With GeoPoll, Mobile Accord thinks it has a product that will turn mobile phones into research tools for humanitarian organizations, governments, and businesses.
“The world is changing. Developing nations in Africa and Asia are growing at historic rates. Yet for any organization trying to better understand these regions, they’re largely running blind in terms of market intelligence,” Eberhard said in a release.
The recently closed funding was officially Mobile Accord’s Series A round, and brings the total amount raised by the company to $11.6 million.
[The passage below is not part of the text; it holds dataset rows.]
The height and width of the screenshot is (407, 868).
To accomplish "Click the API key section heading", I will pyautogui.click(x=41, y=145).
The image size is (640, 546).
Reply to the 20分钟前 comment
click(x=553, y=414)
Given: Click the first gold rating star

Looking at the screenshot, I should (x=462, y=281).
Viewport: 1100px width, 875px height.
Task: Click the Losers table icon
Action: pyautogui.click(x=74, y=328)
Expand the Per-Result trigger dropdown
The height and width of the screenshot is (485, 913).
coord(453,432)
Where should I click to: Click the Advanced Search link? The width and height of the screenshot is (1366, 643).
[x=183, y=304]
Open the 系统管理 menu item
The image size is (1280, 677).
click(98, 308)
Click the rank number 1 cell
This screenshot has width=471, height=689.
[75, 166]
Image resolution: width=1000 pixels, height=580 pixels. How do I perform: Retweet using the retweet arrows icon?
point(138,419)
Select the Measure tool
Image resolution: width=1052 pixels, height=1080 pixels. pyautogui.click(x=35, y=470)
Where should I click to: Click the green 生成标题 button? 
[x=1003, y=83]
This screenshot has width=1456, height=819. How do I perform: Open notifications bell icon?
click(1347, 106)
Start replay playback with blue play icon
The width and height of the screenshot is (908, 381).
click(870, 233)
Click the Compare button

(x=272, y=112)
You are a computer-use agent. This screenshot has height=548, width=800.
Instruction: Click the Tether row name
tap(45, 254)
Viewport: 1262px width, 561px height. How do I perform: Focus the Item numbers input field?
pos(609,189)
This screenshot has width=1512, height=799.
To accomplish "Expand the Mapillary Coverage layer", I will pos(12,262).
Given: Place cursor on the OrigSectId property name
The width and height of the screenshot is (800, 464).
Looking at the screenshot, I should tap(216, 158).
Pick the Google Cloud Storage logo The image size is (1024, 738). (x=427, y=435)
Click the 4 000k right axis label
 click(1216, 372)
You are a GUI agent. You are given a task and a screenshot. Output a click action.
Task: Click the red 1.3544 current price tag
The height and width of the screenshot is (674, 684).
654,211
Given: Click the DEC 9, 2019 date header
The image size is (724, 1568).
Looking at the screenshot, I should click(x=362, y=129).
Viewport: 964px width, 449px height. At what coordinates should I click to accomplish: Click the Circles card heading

These days, Mobile Accord dominates the market for mobile donation services. Nonprofits using mGive have raised about $72 million, and Mobile Accord processes about 85 percent of all donations made in the U.S. by text messages, president Steve Gutterman said. The company’s big breakthrough came following the 2010 Haitian earthquake, which was the first time donating to nonprofits through mobile phones became a mainstream phenomenon. Most recently, it has helped raise money for victims of the floods that inundated areas around Boulder in September.
GeoPoll has the potential to be an even more lucrative product. GeoPoll uses short message service, or SMS, to send mobile phone users survey questions. It takes about 5 to 10 minutes to go through a survey, and agencies can reward respondents with credit on their phone bills.
While Mobile Accord launched GeoPoll today, select nonprofits and nongovernmental organizations (NGOs) have been using it for a couple years. GeoPoll’s appeal is that it can reach and survey people faster and cheaper than traditional methods like face-to-face surveys. It works in places with very limited access to the Internet and gives voice to people who previously were unreachable, Gutterman said.
“We’ve been able to get some pretty profound data for people, and part of it is the power of asking people who’ve never had a voice before,” Gutterman said.